#### LISTED ENTRIES

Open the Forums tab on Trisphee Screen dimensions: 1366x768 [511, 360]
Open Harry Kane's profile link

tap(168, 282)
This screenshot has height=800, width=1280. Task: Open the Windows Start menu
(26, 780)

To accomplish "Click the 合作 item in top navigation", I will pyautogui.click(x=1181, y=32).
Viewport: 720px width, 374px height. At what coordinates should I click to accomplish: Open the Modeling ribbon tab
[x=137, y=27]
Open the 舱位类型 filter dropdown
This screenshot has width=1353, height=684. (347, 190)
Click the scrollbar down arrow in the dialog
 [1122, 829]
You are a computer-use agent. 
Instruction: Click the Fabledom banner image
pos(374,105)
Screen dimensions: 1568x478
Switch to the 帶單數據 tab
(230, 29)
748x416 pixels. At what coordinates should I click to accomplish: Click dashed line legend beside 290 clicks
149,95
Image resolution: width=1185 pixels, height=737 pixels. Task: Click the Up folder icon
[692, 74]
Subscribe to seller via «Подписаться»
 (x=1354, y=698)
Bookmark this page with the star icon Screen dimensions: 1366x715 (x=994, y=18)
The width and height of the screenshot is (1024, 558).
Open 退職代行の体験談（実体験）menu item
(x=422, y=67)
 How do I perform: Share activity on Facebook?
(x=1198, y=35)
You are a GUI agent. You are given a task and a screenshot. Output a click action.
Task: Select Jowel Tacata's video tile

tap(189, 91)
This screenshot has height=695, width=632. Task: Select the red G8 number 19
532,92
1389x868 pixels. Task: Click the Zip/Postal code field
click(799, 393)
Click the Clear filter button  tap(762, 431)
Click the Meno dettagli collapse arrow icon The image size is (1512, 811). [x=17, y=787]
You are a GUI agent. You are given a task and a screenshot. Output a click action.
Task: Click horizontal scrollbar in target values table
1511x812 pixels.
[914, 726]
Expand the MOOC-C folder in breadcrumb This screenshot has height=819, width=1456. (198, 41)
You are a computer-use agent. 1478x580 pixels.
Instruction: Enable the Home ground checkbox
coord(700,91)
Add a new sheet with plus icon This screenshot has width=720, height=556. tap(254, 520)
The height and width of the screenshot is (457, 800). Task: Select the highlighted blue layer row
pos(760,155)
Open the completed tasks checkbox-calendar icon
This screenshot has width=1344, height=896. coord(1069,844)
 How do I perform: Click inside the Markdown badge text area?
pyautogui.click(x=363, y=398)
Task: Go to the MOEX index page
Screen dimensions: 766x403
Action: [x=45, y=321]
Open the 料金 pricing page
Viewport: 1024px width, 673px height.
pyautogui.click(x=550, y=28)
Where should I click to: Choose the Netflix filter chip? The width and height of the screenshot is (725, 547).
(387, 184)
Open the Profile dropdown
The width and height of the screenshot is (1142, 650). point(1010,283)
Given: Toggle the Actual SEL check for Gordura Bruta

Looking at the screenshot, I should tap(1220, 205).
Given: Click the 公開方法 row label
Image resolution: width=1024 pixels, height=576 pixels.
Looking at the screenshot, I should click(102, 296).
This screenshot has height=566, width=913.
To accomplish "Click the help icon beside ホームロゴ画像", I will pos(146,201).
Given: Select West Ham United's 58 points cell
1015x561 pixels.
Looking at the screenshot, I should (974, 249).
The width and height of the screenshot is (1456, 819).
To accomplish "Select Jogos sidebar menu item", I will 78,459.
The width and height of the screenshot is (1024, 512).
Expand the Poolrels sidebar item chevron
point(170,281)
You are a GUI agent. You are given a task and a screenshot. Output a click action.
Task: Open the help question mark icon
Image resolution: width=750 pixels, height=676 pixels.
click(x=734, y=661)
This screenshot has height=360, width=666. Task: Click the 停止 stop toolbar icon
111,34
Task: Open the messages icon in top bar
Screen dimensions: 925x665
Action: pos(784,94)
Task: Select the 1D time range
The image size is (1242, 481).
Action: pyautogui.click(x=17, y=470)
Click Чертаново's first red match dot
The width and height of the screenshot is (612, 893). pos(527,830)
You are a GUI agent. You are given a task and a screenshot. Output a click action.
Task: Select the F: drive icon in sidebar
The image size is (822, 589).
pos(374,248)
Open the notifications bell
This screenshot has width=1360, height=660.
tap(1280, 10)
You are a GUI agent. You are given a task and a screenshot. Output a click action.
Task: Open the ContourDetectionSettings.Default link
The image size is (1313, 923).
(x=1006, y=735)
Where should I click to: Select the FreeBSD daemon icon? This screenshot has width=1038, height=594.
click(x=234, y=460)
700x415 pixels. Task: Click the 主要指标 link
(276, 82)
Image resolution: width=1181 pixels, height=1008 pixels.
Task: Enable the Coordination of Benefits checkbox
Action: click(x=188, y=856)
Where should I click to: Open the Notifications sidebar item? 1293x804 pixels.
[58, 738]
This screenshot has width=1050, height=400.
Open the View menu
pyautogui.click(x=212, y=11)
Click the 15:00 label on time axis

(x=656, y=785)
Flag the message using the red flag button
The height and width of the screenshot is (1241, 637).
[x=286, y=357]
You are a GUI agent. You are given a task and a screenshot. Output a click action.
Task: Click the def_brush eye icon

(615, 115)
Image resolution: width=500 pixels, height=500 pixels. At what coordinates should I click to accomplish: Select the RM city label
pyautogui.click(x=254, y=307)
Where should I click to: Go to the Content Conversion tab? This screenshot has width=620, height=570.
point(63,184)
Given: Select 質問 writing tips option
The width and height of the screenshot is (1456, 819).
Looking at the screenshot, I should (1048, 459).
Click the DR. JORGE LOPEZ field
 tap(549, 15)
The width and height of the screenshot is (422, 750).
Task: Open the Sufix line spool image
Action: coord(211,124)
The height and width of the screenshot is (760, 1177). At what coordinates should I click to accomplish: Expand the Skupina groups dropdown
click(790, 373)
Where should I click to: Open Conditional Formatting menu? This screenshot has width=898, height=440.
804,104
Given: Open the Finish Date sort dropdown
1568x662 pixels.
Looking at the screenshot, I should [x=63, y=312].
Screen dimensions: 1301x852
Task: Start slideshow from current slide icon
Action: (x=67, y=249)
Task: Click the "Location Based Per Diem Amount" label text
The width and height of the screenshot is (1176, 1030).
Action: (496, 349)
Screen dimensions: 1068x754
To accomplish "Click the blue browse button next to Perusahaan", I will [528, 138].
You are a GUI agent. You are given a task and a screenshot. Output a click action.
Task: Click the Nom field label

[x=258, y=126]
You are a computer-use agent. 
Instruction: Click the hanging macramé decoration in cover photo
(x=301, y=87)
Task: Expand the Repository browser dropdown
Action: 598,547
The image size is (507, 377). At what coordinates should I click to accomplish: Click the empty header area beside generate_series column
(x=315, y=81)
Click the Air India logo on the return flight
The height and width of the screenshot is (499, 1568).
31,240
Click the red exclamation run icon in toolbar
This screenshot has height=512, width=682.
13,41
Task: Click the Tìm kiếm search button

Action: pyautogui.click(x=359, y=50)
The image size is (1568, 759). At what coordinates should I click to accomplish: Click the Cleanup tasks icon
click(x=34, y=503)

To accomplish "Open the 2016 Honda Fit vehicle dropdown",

########

→ **AIM OF THE EXERCISE**
Begin at the line that has "The width and height of the screenshot is (1024, 512)." in the entries above; stop after the line that has "Task: Open the messages icon in top bar". Transcribe exactly those lines and no others.

→ **OUTPUT FOR THIS TASK**
The width and height of the screenshot is (1024, 512).
Expand the Poolrels sidebar item chevron
point(170,281)
You are a GUI agent. You are given a task and a screenshot. Output a click action.
Task: Open the help question mark icon
Image resolution: width=750 pixels, height=676 pixels.
click(x=734, y=661)
This screenshot has height=360, width=666. Task: Click the 停止 stop toolbar icon
111,34
Task: Open the messages icon in top bar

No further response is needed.